高校卒業時、ユースの同期だったFW北川航也(現SKラピード・ウィーン/オーストリア)、MF宮本航汰(現J2FC岐阜)、DF水谷拓磨の3選手はそのままトップチームに昇格した。しかし、西澤の名前はそこにはなかった。
大学時代はプロで活躍する同期の姿を見ながら、改めて卒業後にエスパルスでプレーすることを希望してきた。変わらぬ“エスパルス愛”を実らせると、入団後はすでに活躍していた北川らの姿に「自分もあのピッチに早く立ちたい」という強い思いを抱き続けてきた。
チャンスが巡ってきたのは第12節の大分トリニータ戦である。前節でリーグ2連覇中の川崎フロンターレに0−4とホームで大敗し、公式戦4連敗となったところで指揮官が交代。コーチから昇格した篠田善之監督が初めて指揮を執ったその試合の終盤、左MFとしてリーグ戦初出場を果たした。
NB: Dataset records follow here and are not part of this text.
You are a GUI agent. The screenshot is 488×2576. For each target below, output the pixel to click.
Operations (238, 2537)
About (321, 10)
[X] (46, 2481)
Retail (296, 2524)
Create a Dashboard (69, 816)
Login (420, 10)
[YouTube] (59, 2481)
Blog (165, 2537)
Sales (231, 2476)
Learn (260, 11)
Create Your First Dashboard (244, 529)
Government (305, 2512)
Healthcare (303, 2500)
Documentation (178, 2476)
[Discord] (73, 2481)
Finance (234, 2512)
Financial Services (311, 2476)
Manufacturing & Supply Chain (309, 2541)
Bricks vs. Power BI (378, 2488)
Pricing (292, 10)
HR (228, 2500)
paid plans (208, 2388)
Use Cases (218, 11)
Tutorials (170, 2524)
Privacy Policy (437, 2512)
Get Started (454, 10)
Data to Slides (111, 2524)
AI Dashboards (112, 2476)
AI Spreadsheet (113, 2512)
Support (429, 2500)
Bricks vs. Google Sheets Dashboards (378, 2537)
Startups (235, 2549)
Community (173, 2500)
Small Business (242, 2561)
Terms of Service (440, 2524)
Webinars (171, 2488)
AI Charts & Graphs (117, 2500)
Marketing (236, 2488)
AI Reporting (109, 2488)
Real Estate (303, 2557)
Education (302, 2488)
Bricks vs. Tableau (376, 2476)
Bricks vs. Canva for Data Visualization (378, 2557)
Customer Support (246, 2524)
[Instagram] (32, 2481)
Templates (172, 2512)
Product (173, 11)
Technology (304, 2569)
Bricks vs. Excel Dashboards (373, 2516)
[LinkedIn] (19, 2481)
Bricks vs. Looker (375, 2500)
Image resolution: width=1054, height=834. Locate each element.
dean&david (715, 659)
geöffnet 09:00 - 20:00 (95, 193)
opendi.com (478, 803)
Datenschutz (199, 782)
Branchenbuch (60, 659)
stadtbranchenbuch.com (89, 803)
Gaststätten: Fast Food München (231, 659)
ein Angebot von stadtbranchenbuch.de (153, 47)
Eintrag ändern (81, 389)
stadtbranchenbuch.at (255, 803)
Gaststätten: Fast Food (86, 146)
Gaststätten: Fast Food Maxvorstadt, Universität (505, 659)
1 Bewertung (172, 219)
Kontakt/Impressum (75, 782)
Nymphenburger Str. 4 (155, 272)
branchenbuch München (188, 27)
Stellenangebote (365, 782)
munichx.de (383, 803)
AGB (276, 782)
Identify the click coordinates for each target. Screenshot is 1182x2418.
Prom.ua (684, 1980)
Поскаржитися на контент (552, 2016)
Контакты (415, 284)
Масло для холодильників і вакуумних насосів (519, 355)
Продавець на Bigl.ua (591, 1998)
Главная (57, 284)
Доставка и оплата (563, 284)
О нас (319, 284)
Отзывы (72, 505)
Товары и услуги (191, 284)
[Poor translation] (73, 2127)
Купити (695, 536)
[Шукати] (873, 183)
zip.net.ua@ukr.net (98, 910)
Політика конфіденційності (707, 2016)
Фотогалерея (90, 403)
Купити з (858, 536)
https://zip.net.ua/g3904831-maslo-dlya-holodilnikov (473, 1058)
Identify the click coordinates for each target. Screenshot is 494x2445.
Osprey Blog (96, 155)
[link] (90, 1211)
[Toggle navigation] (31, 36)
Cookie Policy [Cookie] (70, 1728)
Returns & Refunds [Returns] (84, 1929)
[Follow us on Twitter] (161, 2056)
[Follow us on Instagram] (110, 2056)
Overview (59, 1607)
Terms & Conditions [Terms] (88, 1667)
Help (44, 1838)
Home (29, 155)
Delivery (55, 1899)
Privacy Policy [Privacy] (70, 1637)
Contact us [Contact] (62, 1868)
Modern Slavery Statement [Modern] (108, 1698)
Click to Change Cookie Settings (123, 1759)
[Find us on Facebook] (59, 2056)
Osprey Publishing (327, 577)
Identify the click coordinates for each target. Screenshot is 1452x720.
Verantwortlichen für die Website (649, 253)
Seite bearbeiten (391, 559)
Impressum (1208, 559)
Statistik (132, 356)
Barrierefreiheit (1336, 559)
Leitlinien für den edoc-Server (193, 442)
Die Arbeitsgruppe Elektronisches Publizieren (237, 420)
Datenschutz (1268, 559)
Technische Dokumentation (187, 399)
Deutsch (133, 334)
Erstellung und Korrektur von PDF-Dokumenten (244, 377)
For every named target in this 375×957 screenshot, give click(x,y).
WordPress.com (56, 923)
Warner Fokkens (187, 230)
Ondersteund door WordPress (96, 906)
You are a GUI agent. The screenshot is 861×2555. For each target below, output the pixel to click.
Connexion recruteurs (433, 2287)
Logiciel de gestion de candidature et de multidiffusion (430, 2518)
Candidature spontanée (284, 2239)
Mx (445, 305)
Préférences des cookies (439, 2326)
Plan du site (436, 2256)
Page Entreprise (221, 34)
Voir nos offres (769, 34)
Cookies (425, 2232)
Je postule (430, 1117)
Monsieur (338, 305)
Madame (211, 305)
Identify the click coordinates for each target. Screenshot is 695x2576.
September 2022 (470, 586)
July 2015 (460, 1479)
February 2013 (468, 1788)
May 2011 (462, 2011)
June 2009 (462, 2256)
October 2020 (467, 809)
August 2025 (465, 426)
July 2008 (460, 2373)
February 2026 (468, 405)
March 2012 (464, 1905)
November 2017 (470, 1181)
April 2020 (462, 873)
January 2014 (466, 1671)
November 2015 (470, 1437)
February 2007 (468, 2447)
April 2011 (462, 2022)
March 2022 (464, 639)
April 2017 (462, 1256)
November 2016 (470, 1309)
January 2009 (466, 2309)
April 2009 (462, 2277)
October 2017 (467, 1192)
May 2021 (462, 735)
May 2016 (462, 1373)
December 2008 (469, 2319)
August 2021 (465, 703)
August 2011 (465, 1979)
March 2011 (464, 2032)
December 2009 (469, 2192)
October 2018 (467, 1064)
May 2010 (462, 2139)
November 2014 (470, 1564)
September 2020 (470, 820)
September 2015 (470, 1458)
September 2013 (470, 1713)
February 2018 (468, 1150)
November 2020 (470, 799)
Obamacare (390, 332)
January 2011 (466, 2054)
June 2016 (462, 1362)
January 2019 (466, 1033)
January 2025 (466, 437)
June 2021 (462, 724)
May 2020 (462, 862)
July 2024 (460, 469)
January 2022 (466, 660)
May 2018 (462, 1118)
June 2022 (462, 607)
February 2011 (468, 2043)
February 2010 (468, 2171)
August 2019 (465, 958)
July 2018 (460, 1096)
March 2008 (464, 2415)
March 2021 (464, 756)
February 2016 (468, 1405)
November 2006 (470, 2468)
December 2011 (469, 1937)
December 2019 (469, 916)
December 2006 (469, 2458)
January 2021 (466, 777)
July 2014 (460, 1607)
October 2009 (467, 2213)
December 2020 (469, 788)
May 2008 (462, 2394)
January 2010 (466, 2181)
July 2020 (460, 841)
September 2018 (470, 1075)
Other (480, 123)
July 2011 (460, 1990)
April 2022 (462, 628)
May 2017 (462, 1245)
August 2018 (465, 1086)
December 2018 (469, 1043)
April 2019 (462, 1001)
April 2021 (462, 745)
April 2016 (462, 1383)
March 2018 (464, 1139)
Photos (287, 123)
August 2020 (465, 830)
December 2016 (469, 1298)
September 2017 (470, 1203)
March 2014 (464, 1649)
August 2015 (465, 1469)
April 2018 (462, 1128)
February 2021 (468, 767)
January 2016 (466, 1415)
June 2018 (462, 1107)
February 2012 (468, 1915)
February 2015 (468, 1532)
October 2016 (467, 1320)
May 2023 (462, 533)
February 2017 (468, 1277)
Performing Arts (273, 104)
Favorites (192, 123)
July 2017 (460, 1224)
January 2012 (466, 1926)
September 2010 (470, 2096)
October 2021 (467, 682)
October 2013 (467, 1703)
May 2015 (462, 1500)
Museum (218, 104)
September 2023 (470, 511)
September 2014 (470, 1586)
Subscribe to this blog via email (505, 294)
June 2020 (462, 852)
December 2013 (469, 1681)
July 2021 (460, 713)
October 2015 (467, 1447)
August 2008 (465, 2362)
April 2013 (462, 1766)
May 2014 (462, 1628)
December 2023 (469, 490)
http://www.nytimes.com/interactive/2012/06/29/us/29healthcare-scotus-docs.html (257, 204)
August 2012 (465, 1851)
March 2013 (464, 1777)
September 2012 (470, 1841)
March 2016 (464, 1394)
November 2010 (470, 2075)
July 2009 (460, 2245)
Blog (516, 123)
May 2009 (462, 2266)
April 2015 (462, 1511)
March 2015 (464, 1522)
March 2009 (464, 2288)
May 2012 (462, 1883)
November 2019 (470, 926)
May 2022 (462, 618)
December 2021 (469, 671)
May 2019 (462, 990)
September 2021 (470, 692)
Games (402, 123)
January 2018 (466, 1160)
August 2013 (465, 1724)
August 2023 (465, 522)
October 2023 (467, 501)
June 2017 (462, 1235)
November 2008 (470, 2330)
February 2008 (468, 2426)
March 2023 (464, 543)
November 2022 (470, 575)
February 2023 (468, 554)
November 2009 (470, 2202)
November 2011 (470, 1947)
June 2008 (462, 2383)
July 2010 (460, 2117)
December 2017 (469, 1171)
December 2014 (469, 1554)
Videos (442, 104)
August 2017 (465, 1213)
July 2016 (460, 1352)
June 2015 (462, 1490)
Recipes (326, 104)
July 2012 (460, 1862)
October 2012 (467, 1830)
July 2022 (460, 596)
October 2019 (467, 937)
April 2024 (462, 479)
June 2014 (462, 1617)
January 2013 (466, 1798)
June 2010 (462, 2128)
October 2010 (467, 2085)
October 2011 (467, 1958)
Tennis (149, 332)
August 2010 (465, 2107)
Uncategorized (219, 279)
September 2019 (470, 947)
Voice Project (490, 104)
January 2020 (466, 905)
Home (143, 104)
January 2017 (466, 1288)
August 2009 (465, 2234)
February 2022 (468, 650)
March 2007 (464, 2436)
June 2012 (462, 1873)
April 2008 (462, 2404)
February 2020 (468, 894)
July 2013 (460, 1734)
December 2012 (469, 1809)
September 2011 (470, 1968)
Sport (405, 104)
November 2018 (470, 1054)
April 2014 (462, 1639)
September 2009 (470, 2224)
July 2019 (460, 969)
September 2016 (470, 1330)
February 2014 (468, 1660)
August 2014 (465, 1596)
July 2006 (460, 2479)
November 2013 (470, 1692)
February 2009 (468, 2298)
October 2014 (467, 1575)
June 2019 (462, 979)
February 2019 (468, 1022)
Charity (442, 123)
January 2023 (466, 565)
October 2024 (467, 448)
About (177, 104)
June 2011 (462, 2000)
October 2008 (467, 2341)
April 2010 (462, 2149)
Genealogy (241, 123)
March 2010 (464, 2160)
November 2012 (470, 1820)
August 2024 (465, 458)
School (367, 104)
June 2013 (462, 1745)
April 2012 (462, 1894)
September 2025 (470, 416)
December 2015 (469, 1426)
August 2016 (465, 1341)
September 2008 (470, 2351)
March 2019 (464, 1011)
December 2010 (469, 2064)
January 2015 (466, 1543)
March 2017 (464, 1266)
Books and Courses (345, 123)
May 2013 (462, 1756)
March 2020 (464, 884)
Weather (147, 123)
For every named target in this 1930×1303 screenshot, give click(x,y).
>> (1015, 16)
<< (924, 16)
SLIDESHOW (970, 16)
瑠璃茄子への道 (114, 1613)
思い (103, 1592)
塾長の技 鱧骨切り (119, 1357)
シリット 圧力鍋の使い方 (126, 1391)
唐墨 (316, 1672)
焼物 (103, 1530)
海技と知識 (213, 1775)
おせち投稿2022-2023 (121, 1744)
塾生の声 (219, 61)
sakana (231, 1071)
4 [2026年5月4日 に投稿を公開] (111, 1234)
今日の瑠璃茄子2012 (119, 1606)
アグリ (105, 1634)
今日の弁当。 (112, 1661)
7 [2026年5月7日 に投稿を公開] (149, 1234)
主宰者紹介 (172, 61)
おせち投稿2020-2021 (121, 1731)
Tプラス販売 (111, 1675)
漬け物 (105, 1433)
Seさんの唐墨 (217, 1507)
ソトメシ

そこからは交代要員として立て続けに試合に出場しながら、徐々に評価を高めていった。
チャンスを生かし、スタメンに定着。
そして、飛躍のきっかけとなったのがホーム・アイスタ日本平での第15節、横浜F・マリノス戦だった。
後半から投入された西澤は、2−2で迎えたアディショナルタイム、DFエウシーニョからの裏スペースへのパスに反応し、土壇場の決勝点で勝点3に貢献した。大歓声に包まれたスタンドに向け、ヒーローインタビューでは「最高で〜す!」と雄叫びを上げた。加入してからの苦闘の日々を払拭するような気持のいい笑顔だった。
その次の名古屋グランパス戦では、ついに初めてスターティングメンバーに名を連ねた。チームは先制点を奪い、そのまま逃げ切れるかと思われたが、後半アディショナルタイム1分に同点に追いつかれた。引き分けが濃厚なムード。だが、同5分にまたしても劇的弾を押し込み、そこからはスタメンに定着した。
第21節、横浜F・マリノス戦で再び決勝弾を決めるなど、西澤の活躍とともにチームも一時の最下位から中位まで浮上してきた。